▶ **Document section**:
Reduction of Long Beach’s child obesity rate, almost 23 percent in a 2004-2005 health survey, is a priority for Arias. “We have some extra success stories where young people between 10 and 13 years were on the brink of developing diabetes, but after participating in the program, they were no longer in the risk category,” he said.

Long Beach established the Childhood Obesity Prevention and Advocacy Program (COPA) in 2007 with a grant from the Miller Foundation. Working in collaboration with local schools, the YMCA and Boys and Girls Club, the city organized parent groups into COPA partners. Saturday morning meetings target healthy-living strategies that include the importance of immunizations and healthy food choices.

“A real cool outcome of this program has been the crying-out from the community participants that they don’t have access to healthy food products,” said Arias. The COPA program has been focused in North Long Beach where most families do not have a supermarket within a 2-mile radius.

Through its Neighborhood Store Partnership, the DHHS works with residents, mostly moms, said Arias, to advocate for better quality food in the corner stores and small convenience stores where they shop. The city conducts store assessments and provides color-coded labels to educate residents about fat content and calories. “For working parents it is a very good tool,” he said.

Other popular wellness options include cooking classes for parents and teens through Healthy Active Long Beach and the Junior Beach Runners Program, a one-mile children’s run in the annual Long Beach Marathon.

The bottom line for successful wellness programs is consistent funding, said Arias, who has been involved in advocacy and policy development for 35 years. Grant funding is time-limited, and in the current economy California cities are reluctant to use their General Fund monies for wellness and public health projects.

“Until we get sustainable funding from either a federal source that goes through the states, or more likely through the initiative process, we’re going to be struggling with a patchwork of programs and efforts,” said Arias. “Many of them will be wildly successful, but when the funding goes away, the projects go away.”

▶ **Aim of the task**:
Sum up the text on Long Beach's child obesity programs in two sentences.

Text and item location records:
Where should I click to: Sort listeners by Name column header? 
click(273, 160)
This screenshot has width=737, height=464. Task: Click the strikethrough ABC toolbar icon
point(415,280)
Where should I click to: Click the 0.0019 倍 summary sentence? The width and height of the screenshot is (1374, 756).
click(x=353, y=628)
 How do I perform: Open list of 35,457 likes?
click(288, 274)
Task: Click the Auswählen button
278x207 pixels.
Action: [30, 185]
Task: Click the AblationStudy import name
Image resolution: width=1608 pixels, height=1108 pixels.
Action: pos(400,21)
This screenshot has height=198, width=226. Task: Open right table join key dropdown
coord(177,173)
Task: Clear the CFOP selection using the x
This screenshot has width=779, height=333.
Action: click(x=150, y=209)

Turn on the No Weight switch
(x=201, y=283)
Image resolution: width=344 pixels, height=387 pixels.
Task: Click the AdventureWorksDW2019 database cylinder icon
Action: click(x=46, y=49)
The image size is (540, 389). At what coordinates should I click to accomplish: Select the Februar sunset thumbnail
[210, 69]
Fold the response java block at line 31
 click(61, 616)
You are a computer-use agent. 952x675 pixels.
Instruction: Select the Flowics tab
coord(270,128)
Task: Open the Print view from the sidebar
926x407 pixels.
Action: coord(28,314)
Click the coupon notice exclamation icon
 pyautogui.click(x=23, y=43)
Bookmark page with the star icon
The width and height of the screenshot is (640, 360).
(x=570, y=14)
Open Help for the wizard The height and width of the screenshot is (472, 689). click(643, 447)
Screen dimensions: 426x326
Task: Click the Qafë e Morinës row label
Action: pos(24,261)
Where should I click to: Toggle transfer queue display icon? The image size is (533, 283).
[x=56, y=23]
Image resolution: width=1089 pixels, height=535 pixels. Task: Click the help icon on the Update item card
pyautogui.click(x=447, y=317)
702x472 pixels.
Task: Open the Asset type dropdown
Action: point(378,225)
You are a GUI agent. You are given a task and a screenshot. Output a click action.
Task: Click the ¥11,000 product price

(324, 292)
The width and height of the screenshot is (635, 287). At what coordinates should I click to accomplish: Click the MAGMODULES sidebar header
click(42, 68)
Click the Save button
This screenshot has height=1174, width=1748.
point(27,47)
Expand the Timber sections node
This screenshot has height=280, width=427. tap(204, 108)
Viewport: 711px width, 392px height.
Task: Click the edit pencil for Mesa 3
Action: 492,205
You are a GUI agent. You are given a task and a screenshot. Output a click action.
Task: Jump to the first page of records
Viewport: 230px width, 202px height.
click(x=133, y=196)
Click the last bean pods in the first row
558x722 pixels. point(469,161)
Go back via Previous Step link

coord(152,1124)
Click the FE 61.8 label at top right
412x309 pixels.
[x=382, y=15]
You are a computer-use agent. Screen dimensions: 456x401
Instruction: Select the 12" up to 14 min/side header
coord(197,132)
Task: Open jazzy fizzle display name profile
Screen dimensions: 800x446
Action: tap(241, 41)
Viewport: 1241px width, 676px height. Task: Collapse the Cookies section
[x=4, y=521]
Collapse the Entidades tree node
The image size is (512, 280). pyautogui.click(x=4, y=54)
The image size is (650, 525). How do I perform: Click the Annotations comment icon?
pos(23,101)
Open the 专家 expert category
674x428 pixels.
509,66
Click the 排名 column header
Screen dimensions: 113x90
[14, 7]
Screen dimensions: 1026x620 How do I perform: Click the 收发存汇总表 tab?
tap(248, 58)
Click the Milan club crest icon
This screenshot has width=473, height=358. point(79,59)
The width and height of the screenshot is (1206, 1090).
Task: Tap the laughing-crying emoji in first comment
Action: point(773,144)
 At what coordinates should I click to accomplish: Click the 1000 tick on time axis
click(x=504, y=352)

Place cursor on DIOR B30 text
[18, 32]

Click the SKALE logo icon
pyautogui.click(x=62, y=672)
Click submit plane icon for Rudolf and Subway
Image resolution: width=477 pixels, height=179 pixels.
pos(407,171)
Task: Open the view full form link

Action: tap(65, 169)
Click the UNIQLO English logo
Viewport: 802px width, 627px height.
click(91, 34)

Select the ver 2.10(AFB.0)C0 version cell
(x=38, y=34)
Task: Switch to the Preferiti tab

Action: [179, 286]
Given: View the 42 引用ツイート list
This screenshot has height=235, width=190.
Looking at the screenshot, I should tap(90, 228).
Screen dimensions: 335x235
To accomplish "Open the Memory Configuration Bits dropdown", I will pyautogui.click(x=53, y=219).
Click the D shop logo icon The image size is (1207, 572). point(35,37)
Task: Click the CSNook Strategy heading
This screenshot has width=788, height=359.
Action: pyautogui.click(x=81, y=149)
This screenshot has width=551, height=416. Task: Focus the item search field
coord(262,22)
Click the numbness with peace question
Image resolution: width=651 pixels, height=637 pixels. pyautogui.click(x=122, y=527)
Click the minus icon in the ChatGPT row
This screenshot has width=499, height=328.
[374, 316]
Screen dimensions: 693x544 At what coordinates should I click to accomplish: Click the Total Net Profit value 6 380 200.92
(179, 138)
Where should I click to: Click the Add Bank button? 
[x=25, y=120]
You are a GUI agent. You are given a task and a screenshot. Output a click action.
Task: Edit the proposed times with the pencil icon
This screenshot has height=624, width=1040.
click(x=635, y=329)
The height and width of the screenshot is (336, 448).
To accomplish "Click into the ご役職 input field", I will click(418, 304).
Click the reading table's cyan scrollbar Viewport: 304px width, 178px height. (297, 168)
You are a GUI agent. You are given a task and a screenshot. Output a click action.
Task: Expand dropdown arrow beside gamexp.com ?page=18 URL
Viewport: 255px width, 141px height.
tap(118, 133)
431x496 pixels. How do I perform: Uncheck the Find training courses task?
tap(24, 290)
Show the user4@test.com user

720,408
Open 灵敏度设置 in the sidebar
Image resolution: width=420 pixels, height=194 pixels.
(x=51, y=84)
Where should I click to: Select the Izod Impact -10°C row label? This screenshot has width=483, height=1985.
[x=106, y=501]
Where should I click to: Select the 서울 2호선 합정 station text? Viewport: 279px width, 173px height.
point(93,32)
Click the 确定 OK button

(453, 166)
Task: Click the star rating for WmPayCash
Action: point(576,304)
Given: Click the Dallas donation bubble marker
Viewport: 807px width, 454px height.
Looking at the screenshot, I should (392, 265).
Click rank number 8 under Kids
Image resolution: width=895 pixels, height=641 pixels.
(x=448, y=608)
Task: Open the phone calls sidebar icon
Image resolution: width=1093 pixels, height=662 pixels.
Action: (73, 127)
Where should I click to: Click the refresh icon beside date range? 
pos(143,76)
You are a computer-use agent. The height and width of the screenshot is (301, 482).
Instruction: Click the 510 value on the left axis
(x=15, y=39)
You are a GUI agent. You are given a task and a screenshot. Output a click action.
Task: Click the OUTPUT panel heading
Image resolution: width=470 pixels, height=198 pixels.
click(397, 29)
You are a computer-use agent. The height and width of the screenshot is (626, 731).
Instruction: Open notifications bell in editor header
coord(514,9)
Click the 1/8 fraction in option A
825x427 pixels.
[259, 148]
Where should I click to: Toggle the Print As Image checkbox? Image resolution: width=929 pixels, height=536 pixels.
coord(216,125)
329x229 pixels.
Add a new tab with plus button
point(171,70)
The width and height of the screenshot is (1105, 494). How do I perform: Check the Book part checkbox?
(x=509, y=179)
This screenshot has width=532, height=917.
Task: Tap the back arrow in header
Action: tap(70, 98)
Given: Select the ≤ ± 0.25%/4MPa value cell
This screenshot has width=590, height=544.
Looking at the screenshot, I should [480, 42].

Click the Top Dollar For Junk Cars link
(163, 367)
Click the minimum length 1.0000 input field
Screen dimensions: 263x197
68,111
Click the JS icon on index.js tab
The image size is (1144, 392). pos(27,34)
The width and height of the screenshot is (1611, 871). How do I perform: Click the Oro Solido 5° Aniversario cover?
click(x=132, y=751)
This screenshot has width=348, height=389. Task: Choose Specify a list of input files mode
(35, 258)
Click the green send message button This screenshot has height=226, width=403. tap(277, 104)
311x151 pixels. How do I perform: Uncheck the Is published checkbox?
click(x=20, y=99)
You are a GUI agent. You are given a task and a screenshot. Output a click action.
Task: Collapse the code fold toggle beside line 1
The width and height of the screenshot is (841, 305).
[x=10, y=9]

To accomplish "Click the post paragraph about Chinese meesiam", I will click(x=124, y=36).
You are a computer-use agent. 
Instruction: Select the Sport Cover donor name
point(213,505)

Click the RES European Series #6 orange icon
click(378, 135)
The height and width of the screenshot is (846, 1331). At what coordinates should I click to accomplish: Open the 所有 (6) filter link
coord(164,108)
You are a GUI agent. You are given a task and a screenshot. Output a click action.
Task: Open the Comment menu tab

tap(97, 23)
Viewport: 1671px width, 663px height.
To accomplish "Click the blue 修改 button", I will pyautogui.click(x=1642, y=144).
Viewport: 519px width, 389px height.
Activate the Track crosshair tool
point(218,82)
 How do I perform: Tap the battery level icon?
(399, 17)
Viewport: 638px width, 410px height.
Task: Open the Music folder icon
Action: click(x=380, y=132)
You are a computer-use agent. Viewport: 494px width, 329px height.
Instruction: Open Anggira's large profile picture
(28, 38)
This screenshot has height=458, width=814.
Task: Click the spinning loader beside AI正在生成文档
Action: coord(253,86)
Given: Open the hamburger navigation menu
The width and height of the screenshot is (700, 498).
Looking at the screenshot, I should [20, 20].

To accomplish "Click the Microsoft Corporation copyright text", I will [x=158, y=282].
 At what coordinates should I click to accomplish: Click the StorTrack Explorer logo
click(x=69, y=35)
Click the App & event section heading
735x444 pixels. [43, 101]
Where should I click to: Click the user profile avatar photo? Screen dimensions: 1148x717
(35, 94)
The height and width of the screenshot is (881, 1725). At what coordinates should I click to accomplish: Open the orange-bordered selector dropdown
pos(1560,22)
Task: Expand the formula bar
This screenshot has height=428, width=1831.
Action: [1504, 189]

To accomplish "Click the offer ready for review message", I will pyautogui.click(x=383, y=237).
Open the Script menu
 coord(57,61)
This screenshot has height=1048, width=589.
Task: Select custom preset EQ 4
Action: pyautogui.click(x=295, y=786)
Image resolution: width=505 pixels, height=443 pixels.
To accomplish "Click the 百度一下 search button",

▶ **Correct output**:
Long Beach, which had a child obesity rate of almost 23 percent in a 2004-2005 survey, runs efforts such as the COPA program, a Neighborhood Store Partnership with color-coded food labels, cooking classes and a children's run in the Long Beach Marathon. Arias says successful wellness programs need consistent funding, because grant money is time-limited and projects go away when the funding does.